Of all the entries below, only the lines from the one with "Check 前月分の未収金額を表示する option" up to and including the one with "Task: Go to the 全球新药 tab" are to be duplicated exactly.
Given records Start Marker
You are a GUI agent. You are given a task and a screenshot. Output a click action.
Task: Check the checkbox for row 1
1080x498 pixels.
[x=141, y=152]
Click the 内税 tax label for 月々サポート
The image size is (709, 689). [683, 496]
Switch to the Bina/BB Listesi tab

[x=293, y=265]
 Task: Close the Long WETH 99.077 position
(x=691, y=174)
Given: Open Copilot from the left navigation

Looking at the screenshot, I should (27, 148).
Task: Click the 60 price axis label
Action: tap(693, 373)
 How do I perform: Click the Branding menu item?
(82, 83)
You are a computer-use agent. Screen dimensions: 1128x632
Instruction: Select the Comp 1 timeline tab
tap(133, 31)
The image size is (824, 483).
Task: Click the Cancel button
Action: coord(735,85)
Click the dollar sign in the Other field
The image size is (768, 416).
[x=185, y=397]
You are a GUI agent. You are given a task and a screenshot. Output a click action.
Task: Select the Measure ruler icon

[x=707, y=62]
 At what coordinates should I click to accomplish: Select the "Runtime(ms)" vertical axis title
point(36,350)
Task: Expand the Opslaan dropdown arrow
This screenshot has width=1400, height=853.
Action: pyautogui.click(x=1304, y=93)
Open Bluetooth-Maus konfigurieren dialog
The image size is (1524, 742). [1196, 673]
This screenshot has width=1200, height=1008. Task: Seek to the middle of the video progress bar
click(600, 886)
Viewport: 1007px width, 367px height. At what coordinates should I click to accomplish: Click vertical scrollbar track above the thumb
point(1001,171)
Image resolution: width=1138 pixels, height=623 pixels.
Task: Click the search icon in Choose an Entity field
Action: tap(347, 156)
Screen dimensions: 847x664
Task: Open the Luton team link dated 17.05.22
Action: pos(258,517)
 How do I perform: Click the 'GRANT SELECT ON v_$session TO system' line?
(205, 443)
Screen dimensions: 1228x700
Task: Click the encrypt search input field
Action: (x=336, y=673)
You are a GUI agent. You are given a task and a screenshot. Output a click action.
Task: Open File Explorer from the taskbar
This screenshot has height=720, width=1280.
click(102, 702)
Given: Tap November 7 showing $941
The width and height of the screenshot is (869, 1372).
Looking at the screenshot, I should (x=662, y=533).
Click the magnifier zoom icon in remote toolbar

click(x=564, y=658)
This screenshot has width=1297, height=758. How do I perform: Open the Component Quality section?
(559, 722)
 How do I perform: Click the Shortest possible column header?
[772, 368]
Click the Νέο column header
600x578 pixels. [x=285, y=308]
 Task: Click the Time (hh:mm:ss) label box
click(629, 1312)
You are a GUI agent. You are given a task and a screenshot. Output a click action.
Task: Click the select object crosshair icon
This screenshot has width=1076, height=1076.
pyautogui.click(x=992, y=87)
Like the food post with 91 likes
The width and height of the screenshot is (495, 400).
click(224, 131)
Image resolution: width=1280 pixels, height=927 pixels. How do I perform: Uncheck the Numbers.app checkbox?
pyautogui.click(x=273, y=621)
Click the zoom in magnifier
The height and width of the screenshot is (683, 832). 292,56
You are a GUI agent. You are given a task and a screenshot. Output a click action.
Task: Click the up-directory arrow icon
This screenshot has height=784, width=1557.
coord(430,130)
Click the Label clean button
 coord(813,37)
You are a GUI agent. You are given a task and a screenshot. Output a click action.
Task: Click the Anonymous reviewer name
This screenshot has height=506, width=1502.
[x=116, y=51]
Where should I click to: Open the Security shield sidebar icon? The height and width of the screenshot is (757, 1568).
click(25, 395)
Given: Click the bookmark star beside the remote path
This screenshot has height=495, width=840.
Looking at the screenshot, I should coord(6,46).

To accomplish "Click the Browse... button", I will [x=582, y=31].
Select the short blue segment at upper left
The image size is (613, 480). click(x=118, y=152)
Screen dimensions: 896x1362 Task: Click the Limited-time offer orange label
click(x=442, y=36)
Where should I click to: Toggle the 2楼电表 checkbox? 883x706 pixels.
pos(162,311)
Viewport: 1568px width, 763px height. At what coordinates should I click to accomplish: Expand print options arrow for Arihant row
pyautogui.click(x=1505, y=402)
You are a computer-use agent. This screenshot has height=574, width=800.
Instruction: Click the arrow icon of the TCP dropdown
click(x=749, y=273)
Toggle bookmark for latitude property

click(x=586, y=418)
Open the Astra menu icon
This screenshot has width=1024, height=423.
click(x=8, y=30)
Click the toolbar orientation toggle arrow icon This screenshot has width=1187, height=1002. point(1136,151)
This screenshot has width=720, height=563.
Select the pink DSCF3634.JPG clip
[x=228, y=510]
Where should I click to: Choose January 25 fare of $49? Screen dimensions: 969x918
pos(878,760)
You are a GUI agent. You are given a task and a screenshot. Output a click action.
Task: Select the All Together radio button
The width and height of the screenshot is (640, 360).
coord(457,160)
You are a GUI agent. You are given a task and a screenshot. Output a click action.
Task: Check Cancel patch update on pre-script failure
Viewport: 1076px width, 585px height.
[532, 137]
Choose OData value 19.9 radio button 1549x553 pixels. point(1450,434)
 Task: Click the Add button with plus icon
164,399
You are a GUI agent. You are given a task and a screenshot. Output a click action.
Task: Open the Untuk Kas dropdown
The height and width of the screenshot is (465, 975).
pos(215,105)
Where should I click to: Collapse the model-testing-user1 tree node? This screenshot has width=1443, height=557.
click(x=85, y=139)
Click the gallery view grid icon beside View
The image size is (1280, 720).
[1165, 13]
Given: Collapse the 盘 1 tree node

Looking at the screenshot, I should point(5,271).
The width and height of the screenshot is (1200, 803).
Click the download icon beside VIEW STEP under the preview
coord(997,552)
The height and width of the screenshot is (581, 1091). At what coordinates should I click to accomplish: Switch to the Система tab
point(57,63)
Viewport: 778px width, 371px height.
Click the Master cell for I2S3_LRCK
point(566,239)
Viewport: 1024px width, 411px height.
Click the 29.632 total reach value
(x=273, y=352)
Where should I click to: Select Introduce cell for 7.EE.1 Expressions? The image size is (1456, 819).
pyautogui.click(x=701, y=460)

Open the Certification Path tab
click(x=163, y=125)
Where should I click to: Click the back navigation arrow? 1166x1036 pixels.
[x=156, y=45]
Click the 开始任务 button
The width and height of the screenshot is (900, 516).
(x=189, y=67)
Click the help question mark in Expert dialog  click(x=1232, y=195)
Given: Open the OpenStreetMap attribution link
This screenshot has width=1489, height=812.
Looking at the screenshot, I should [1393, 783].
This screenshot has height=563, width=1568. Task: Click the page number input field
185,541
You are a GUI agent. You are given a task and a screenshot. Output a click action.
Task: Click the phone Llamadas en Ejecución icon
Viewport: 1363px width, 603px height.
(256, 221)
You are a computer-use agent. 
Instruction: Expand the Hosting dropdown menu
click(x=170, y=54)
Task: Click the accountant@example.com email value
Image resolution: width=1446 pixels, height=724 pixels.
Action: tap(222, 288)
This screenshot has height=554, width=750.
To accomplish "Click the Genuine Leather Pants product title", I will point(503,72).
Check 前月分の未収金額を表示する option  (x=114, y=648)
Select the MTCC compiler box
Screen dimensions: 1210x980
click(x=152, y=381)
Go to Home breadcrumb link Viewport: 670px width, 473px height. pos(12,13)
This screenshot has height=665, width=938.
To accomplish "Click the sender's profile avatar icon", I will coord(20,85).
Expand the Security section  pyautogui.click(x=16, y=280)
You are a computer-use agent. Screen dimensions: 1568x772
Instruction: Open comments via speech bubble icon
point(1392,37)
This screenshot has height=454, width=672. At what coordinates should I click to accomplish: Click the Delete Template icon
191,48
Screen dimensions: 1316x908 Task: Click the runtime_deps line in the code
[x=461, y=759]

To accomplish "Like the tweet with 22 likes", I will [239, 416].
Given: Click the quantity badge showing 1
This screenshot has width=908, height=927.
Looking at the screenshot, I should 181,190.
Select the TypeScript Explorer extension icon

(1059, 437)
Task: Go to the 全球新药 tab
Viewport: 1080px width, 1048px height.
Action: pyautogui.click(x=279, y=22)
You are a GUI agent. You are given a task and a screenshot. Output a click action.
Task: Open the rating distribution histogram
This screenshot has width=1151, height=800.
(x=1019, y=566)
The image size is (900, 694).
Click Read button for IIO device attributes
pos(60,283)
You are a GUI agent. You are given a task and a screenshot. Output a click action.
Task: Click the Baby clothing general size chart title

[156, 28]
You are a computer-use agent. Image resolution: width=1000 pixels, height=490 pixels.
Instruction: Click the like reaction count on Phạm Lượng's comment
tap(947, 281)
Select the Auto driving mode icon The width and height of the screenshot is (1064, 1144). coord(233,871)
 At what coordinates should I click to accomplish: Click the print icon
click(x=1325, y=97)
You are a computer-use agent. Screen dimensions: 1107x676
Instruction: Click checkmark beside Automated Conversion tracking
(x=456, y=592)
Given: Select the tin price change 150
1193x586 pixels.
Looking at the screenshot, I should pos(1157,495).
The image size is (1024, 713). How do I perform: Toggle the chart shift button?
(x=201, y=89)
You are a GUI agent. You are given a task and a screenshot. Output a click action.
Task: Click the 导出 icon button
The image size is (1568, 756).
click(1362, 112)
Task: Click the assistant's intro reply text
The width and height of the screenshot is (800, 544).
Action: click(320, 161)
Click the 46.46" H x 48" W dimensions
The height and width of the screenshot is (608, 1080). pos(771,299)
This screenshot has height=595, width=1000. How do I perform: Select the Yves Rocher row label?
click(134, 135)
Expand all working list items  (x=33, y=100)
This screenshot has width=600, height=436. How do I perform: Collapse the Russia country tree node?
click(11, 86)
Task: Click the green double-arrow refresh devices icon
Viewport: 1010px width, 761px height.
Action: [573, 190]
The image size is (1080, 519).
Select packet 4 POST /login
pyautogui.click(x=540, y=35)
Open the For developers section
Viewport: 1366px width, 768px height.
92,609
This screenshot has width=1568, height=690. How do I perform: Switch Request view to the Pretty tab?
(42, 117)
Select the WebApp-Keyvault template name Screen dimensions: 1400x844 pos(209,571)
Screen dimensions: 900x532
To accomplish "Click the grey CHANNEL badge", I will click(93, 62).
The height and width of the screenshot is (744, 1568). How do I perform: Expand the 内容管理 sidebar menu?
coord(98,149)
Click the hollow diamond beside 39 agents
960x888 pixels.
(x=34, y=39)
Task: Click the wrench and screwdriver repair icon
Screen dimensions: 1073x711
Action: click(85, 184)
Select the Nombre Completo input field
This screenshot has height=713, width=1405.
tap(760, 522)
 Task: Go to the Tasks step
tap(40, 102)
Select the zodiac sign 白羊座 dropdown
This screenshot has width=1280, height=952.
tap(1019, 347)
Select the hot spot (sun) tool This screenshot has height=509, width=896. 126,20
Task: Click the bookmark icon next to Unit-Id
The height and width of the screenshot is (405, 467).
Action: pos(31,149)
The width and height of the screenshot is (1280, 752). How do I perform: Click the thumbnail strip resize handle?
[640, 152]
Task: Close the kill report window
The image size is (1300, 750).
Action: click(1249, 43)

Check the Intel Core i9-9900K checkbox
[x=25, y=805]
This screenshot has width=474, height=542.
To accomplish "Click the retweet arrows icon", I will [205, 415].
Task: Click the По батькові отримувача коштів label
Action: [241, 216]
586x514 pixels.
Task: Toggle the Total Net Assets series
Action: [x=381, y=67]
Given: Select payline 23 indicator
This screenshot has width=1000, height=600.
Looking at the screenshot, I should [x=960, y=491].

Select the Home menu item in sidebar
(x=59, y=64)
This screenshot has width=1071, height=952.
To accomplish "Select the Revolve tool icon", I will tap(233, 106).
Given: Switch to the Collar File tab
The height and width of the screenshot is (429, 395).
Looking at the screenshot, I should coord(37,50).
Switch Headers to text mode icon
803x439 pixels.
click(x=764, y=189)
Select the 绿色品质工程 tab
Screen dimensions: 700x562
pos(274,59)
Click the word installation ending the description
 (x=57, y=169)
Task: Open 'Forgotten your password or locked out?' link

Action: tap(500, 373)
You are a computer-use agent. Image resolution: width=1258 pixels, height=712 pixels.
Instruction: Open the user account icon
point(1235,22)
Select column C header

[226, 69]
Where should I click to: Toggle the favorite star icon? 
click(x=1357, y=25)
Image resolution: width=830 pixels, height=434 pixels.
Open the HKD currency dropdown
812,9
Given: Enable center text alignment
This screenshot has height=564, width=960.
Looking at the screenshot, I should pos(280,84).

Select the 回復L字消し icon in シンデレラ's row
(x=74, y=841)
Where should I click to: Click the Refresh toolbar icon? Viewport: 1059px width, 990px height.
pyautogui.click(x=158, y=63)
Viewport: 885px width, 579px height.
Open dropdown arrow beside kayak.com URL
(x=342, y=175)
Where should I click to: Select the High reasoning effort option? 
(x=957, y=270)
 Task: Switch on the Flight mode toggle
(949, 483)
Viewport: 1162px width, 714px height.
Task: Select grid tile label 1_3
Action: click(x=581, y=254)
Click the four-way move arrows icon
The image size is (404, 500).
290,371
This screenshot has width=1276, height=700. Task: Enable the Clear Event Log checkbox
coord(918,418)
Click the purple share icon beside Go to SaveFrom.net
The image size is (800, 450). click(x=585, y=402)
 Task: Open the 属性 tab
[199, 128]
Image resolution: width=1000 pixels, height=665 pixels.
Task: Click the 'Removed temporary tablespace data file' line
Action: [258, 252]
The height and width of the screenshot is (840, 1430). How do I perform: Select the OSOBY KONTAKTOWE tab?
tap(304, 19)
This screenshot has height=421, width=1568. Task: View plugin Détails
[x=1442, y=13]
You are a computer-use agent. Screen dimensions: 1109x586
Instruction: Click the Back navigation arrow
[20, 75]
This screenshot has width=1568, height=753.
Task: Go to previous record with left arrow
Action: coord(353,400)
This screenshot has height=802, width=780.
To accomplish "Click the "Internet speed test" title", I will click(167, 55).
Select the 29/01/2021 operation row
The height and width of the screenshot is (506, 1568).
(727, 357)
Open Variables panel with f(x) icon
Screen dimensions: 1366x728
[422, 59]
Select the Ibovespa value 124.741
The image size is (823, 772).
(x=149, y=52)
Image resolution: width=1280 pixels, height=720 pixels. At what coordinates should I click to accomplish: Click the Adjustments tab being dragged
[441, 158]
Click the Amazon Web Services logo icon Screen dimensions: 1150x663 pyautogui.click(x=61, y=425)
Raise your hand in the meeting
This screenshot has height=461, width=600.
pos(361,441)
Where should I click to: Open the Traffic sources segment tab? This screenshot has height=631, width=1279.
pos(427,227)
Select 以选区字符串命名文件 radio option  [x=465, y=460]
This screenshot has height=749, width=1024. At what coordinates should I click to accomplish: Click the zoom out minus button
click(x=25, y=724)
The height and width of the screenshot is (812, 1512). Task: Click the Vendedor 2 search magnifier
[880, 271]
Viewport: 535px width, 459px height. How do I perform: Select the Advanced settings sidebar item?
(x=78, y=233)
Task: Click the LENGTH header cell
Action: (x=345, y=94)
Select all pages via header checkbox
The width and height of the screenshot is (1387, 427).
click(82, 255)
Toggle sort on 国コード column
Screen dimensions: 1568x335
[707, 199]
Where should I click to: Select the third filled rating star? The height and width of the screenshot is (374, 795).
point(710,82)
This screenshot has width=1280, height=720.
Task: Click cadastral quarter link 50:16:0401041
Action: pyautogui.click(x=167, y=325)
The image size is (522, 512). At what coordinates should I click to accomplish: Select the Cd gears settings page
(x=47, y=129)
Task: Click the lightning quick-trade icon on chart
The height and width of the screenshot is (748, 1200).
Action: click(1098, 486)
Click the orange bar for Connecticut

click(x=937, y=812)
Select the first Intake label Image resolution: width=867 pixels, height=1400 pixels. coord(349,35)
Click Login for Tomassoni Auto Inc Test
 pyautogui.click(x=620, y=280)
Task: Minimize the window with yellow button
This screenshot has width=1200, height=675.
Given records End Marker
*Answer:*
Check 前月分の未収金額を表示する option  (x=114, y=648)
Select the MTCC compiler box
Screen dimensions: 1210x980
click(x=152, y=381)
Go to Home breadcrumb link Viewport: 670px width, 473px height. pos(12,13)
This screenshot has height=665, width=938.
To accomplish "Click the sender's profile avatar icon", I will coord(20,85).
Expand the Security section  pyautogui.click(x=16, y=280)
You are a computer-use agent. Screen dimensions: 1568x772
Instruction: Open comments via speech bubble icon
point(1392,37)
This screenshot has height=454, width=672. At what coordinates should I click to accomplish: Click the Delete Template icon
191,48
Screen dimensions: 1316x908 Task: Click the runtime_deps line in the code
[x=461, y=759]

To accomplish "Like the tweet with 22 likes", I will [239, 416].
Given: Click the quantity badge showing 1
This screenshot has width=908, height=927.
Looking at the screenshot, I should 181,190.
Select the TypeScript Explorer extension icon

(1059, 437)
Task: Go to the 全球新药 tab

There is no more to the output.